> _REQUIREMENT_: Put every line of the data below into a Markdown table with the columns "Row" and "Line". Number the lines in order and leave out the blank ones.

+ + +

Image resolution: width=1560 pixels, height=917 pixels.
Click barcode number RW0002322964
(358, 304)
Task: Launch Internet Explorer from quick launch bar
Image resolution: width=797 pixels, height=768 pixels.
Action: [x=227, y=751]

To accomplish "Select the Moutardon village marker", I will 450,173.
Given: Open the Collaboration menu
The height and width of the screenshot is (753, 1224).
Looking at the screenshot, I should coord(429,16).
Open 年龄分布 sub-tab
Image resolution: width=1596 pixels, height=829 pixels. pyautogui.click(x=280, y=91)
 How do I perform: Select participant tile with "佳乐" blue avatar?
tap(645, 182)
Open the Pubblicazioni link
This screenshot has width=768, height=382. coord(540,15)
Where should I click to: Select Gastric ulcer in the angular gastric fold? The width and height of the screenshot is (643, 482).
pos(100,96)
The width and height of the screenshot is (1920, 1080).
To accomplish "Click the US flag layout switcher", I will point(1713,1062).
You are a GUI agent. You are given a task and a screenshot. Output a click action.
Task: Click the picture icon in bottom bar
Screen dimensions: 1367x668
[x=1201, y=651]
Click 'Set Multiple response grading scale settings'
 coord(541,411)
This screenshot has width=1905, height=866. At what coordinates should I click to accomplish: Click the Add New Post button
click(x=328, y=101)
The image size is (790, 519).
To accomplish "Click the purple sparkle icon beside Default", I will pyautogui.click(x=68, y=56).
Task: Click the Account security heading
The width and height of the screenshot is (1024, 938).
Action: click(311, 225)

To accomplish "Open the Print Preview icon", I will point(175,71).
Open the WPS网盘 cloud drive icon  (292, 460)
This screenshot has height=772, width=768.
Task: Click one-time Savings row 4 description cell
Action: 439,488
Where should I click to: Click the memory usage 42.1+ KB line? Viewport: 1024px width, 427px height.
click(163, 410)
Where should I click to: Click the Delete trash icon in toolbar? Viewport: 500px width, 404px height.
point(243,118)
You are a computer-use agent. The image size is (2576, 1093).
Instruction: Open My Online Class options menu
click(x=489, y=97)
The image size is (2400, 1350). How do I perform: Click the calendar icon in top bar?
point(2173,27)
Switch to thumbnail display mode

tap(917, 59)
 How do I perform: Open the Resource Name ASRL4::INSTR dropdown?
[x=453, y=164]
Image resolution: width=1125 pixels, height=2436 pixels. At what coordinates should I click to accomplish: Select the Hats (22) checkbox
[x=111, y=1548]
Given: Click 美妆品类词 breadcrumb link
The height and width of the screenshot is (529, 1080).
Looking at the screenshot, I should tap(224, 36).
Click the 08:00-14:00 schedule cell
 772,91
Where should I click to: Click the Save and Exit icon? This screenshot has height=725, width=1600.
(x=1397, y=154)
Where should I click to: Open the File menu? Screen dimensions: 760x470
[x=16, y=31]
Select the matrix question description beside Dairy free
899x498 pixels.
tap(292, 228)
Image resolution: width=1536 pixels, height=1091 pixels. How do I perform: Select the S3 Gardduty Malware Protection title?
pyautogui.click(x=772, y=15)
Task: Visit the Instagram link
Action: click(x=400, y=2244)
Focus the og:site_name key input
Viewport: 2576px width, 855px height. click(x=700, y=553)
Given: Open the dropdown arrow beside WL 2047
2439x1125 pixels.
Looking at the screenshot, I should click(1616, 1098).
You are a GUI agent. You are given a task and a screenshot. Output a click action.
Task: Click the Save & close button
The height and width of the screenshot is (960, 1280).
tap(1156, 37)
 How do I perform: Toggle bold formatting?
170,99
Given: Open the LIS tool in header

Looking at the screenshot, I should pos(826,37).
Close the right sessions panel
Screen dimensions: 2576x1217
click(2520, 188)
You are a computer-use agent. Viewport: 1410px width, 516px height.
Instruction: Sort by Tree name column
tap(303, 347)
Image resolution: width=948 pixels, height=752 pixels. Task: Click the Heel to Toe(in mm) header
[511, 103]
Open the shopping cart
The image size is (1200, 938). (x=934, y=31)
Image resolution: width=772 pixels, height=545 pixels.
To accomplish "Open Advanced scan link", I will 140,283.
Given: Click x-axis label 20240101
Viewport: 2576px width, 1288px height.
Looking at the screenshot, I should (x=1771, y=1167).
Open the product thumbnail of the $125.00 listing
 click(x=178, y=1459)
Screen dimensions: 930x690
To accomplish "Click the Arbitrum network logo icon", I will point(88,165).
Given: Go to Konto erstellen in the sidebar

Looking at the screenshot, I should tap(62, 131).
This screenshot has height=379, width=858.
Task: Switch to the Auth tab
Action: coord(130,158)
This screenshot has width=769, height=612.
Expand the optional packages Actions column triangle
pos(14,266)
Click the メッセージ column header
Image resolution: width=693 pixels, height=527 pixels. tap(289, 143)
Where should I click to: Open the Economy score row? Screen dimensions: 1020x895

+ + +

> _FINISHED ANSWER_:
| Row | Line |
|---|---|
| 1 | Image resolution: width=1560 pixels, height=917 pixels. |
| 2 | Click barcode number RW0002322964 |
| 3 | (358, 304) |
| 4 | Task: Launch Internet Explorer from quick launch bar |
| 5 | Image resolution: width=797 pixels, height=768 pixels. |
| 6 | Action: [x=227, y=751] |
| 7 | To accomplish "Select the Moutardon village marker", I will 450,173. |
| 8 | Given: Open the Collaboration menu |
| 9 | The height and width of the screenshot is (753, 1224). |
| 10 | Looking at the screenshot, I should coord(429,16). |
| 11 | Open 年龄分布 sub-tab |
| 12 | Image resolution: width=1596 pixels, height=829 pixels. pyautogui.click(x=280, y=91) |
| 13 |  How do I perform: Select participant tile with "佳乐" blue avatar? |
| 14 | tap(645, 182) |
| 15 | Open the Pubblicazioni link |
| 16 | This screenshot has width=768, height=382. coord(540,15) |
| 17 | Where should I click to: Select Gastric ulcer in the angular gastric fold? The width and height of the screenshot is (643, 482). |
| 18 | pos(100,96) |
| 19 | The width and height of the screenshot is (1920, 1080). |
| 20 | To accomplish "Click the US flag layout switcher", I will point(1713,1062). |
| 21 | You are a GUI agent. You are given a task and a screenshot. Output a click action. |
| 22 | Task: Click the picture icon in bottom bar |
| 23 | Screen dimensions: 1367x668 |
| 24 | [x=1201, y=651] |
| 25 | Click 'Set Multiple response grading scale settings' |
| 26 |  coord(541,411) |
| 27 | This screenshot has width=1905, height=866. At what coordinates should I click to accomplish: Click the Add New Post button |
| 28 | click(x=328, y=101) |
| 29 | The image size is (790, 519). |
| 30 | To accomplish "Click the purple sparkle icon beside Default", I will pyautogui.click(x=68, y=56). |
| 31 | Task: Click the Account security heading |
| 32 | The width and height of the screenshot is (1024, 938). |
| 33 | Action: click(311, 225) |
| 34 | To accomplish "Open the Print Preview icon", I will point(175,71). |
| 35 | Open the WPS网盘 cloud drive icon  (292, 460) |
| 36 | This screenshot has height=772, width=768. |
| 37 | Task: Click one-time Savings row 4 description cell |
| 38 | Action: 439,488 |
| 39 | Where should I click to: Click the memory usage 42.1+ KB line? Viewport: 1024px width, 427px height. |
| 40 | click(163, 410) |
| 41 | Where should I click to: Click the Delete trash icon in toolbar? Viewport: 500px width, 404px height. |
| 42 | point(243,118) |
| 43 | You are a computer-use agent. The image size is (2576, 1093). |
| 44 | Instruction: Open My Online Class options menu |
| 45 | click(x=489, y=97) |
| 46 | The image size is (2400, 1350). How do I perform: Click the calendar icon in top bar? |
| 47 | point(2173,27) |
| 48 | Switch to thumbnail display mode |
| 49 | tap(917, 59) |
| 50 |  How do I perform: Open the Resource Name ASRL4::INSTR dropdown? |
| 51 | [x=453, y=164] |
| 52 | Image resolution: width=1125 pixels, height=2436 pixels. At what coordinates should I click to accomplish: Select the Hats (22) checkbox |
| 53 | [x=111, y=1548] |
| 54 | Given: Click 美妆品类词 breadcrumb link |
| 55 | The height and width of the screenshot is (529, 1080). |
| 56 | Looking at the screenshot, I should tap(224, 36). |
| 57 | Click the 08:00-14:00 schedule cell |
| 58 |  772,91 |
| 59 | Where should I click to: Click the Save and Exit icon? This screenshot has height=725, width=1600. |
| 60 | (x=1397, y=154) |
| 61 | Where should I click to: Open the File menu? Screen dimensions: 760x470 |
| 62 | [x=16, y=31] |
| 63 | Select the matrix question description beside Dairy free |
| 64 | 899x498 pixels. |
| 65 | tap(292, 228) |
| 66 | Image resolution: width=1536 pixels, height=1091 pixels. How do I perform: Select the S3 Gardduty Malware Protection title? |
| 67 | pyautogui.click(x=772, y=15) |
| 68 | Task: Visit the Instagram link |
| 69 | Action: click(x=400, y=2244) |
| 70 | Focus the og:site_name key input |
| 71 | Viewport: 2576px width, 855px height. click(x=700, y=553) |
| 72 | Given: Open the dropdown arrow beside WL 2047 |
| 73 | 2439x1125 pixels. |
| 74 | Looking at the screenshot, I should click(1616, 1098). |
| 75 | You are a GUI agent. You are given a task and a screenshot. Output a click action. |
| 76 | Task: Click the Save & close button |
| 77 | The height and width of the screenshot is (960, 1280). |
| 78 | tap(1156, 37) |
| 79 |  How do I perform: Toggle bold formatting? |
| 80 | 170,99 |
| 81 | Given: Open the LIS tool in header |
| 82 | Looking at the screenshot, I should pos(826,37). |
| 83 | Close the right sessions panel |
| 84 | Screen dimensions: 2576x1217 |
| 85 | click(2520, 188) |
| 86 | You are a computer-use agent. Viewport: 1410px width, 516px height. |
| 87 | Instruction: Sort by Tree name column |
| 88 | tap(303, 347) |
| 89 | Image resolution: width=948 pixels, height=752 pixels. Task: Click the Heel to Toe(in mm) header |
| 90 | [511, 103] |
| 91 | Open the shopping cart |
| 92 | The image size is (1200, 938). (x=934, y=31) |
| 93 | Image resolution: width=772 pixels, height=545 pixels. |
| 94 | To accomplish "Open Advanced scan link", I will 140,283. |
| 95 | Given: Click x-axis label 20240101 |
| 96 | Viewport: 2576px width, 1288px height. |
| 97 | Looking at the screenshot, I should (x=1771, y=1167). |
| 98 | Open the product thumbnail of the $125.00 listing |
| 99 |  click(x=178, y=1459) |
| 100 | Screen dimensions: 930x690 |
| 101 | To accomplish "Click the Arbitrum network logo icon", I will point(88,165). |
| 102 | Given: Go to Konto erstellen in the sidebar |
| 103 | Looking at the screenshot, I should tap(62, 131). |
| 104 | This screenshot has height=379, width=858. |
| 105 | Task: Switch to the Auth tab |
| 106 | Action: coord(130,158) |
| 107 | This screenshot has width=769, height=612. |
| 108 | Expand the optional packages Actions column triangle |
| 109 | pos(14,266) |
| 110 | Click the メッセージ column header |
| 111 | Image resolution: width=693 pixels, height=527 pixels. tap(289, 143) |
| 112 | Where should I click to: Open the Economy score row? Screen dimensions: 1020x895 |